Summary of Sarbanes-Oxley Act
The US Congress passed SOX into law in 2002 with the main objective of increasing investor confidence by shielding investors from the likelihood of fraudulent accounting activities that were deeply embedded in unethical financial reporting practices (Jahmani & Dowling, 2008). The Act mandated strict reforms intended to improve financial disclosures and prevent accounting fraud by establishing the Public Companies Accounting Oversight Board (PCAOB) to not only oversee financial statement audits of publicly-traded companies, but also to implement ethical auditing standards in the country. This way, the Act has been able to change the corporate governance of American publicly traded businesses by requiring senior managers to take individual responsibility for the correctness and completeness of reported financial statements (Franzel, 2014). Additionally, the Act has affected business operations in the United States because some of its requirements have very costly consequences for publicly traded corporations in the country. In fact, available literature demonstrates that small companies operating in the United States have been unable to publicly trade their shares in stock exchanges because it is costly to develop and maintain the required internal controls (Afterman, 2015). Some critics have also argued that “the costs of implementing SOX with all its requirements would far exceed the benefits gained” (Jahmani & Dowling, 2008, p. 57). This assertion is justified by the detrimental cost burdens that smaller public companies continue to experience as they implement SOX regulations.

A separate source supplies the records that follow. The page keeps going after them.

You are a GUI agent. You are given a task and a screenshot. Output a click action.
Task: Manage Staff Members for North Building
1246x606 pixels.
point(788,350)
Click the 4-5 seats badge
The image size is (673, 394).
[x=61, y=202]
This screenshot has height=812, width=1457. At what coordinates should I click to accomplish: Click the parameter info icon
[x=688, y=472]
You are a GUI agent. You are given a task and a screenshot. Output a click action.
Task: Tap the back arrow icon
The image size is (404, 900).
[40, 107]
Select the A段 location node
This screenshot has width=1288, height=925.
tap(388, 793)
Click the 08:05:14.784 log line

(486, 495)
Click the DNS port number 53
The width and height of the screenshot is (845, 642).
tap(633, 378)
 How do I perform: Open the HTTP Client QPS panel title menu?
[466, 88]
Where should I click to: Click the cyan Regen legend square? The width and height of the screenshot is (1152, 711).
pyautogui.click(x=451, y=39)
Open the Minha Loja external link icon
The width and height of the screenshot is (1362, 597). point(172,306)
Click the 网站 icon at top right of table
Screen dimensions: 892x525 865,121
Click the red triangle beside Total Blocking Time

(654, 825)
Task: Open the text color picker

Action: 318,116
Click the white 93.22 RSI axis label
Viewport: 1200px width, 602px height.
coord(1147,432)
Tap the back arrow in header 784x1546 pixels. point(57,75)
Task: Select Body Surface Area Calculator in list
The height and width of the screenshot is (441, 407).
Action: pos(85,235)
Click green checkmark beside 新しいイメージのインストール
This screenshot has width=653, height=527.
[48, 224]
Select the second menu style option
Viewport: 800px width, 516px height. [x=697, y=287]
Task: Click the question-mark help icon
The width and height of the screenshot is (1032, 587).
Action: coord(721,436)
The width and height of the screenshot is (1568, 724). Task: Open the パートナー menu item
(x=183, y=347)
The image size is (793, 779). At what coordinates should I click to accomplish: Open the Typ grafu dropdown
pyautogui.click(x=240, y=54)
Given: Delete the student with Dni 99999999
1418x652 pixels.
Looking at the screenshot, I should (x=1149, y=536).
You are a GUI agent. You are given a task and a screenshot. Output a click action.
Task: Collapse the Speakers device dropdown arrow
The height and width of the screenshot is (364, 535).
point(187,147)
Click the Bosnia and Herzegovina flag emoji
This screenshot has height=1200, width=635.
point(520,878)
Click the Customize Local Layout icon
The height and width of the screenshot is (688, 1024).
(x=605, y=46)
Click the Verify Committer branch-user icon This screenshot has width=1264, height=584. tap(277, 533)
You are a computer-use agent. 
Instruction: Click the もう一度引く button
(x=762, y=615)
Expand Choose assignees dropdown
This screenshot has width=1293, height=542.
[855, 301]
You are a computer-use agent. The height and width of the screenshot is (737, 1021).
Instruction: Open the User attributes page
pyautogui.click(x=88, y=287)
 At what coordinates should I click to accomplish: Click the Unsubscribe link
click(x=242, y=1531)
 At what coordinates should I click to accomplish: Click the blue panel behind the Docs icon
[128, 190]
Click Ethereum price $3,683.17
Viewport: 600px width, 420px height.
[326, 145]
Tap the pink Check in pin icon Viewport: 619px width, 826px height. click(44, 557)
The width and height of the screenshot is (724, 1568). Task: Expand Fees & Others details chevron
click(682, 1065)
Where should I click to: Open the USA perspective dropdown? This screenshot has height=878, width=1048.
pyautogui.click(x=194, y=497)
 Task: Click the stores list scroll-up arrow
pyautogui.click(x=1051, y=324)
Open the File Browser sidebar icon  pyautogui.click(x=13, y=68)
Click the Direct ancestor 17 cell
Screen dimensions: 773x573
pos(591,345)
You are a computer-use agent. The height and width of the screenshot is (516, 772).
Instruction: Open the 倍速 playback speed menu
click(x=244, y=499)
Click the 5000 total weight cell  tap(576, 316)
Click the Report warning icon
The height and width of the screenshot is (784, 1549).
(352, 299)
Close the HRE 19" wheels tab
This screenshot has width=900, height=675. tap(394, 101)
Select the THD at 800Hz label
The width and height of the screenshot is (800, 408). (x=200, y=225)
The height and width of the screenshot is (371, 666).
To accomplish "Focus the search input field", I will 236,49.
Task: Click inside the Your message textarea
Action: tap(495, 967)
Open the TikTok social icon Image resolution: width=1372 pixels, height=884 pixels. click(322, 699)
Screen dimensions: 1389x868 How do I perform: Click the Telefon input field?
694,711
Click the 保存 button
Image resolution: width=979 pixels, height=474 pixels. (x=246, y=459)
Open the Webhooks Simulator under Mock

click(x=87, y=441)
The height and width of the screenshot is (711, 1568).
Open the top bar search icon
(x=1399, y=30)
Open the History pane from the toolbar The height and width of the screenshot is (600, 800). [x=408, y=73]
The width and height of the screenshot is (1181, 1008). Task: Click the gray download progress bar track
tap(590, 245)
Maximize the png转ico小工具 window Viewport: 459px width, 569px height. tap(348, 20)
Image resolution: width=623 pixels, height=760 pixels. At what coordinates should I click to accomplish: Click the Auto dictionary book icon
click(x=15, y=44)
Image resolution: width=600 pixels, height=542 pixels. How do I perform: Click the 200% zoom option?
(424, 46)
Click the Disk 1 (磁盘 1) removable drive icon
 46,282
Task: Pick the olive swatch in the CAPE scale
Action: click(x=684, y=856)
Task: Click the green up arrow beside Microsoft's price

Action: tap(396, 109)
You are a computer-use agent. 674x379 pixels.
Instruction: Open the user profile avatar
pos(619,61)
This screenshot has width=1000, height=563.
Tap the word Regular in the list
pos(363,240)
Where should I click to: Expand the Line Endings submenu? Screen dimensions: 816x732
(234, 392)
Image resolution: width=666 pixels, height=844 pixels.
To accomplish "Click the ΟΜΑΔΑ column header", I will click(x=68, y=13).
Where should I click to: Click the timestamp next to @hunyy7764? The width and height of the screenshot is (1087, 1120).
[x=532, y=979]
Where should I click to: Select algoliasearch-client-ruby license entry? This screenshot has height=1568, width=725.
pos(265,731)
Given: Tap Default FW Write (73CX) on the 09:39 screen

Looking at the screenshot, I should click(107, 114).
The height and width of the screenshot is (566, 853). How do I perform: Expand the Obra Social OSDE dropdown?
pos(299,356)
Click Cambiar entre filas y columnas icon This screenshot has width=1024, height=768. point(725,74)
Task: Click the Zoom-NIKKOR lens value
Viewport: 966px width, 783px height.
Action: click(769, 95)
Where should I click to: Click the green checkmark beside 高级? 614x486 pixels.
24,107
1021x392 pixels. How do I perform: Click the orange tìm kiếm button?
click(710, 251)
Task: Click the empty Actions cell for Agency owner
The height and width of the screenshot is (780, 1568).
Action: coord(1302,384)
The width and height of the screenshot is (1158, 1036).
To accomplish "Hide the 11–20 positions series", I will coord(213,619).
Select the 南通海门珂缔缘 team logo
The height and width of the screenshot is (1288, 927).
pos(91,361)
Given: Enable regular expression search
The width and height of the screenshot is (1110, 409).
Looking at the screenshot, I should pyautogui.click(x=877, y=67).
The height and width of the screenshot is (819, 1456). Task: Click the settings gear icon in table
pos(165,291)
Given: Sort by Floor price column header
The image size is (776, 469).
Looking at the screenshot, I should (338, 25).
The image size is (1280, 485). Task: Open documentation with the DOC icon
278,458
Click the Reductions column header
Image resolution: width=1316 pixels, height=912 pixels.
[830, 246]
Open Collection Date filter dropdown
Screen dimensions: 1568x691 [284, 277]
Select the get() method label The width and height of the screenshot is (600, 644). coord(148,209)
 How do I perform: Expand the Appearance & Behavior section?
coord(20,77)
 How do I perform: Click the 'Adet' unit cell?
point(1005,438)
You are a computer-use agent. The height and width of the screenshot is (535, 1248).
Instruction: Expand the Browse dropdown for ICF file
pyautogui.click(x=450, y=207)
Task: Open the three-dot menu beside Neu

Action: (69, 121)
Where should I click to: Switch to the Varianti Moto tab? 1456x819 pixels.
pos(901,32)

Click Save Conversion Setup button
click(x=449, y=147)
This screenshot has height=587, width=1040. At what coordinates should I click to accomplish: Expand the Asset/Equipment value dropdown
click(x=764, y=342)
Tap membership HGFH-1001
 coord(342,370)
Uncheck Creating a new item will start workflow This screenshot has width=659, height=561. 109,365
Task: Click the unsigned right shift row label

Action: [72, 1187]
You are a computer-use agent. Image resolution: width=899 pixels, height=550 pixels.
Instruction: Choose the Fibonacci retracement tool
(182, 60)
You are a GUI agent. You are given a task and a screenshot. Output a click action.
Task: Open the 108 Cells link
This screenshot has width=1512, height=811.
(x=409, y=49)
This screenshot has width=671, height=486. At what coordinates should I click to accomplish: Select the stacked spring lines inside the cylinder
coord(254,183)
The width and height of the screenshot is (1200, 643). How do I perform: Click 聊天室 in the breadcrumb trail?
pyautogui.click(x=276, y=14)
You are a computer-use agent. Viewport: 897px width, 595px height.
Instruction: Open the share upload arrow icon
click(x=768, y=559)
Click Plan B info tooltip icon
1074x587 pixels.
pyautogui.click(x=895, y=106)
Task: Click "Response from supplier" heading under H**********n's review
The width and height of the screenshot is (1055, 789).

Governance Principles of Regulatory Compliance Requirements
Section 302 of the Act requires senior managers of publicly traded corporations in the US to certify the accuracy of the reported financial statements with the view to reducing corporate misconduct and strengthening ethical financial reporting practices. Section 403 of the Act is also a governance principle by virtue of requiring that “any transaction involving management or principal stakeholders’ needs to now be disclosed by the second business day of the transaction” (Jahmani & Dowling, 2008, p. 58). Additionally, section 404 increases the stringency of procedures and requirements for financial reporting by asking senior managers and auditors to not only institute internal control mechanisms and reporting methodologies for publicly traded corporations, but also document, test and maintain the identified controls to ensure their adequacy and effectiveness (Jahmani & Dowling, 2008). Other governance principles associated with SOX include increasing the severity of penalties against deceptive financial practices and enhancing the independence of external auditors who are charged with the responsibility of assessing the correctness of corporate financial statements (Franzel, 2014). Today, external auditors are able to operate with an adequate level of independence from their audit customers (corporations) due to the restrictions contained in the Act, while corporate managers are required by the Act to generate trustworthy financial statements.

Role of SEC
SEC is charged with the role of protecting investors, maintaining fair and efficient markets, and enhancing capital formation by, among other things, facilitating transparent financial disclosures to investors, overseeing key markets participants, reinforcing market structure and systems, promoting disclosure of important market information, protecting investors against fraud and other deceptive activities, as well as evaluating, developing, and maintaining appropriate rules and regulations in the market (Rubin & Selin, 2016). SOX affected the agency in terms of providing it with the necessary frameworks and mandates to restore public confidence in the financial system by preventing corporate fraud and intentional deception. Additionally, most of the provisions contained in Title IX (white collar crime penalty enhancement) of SOX have provided the SEC with the needed justification to apply severe sentencing guidelines for individuals involved in white-collar crime, while provisions contained in Title XI (corporate fraud accountability) provides the agency with powers to temporarily freeze transactions or payments that are perceived as unusual in accordance with the provided recommendations (Donaldson, 2005; Orin, 2008).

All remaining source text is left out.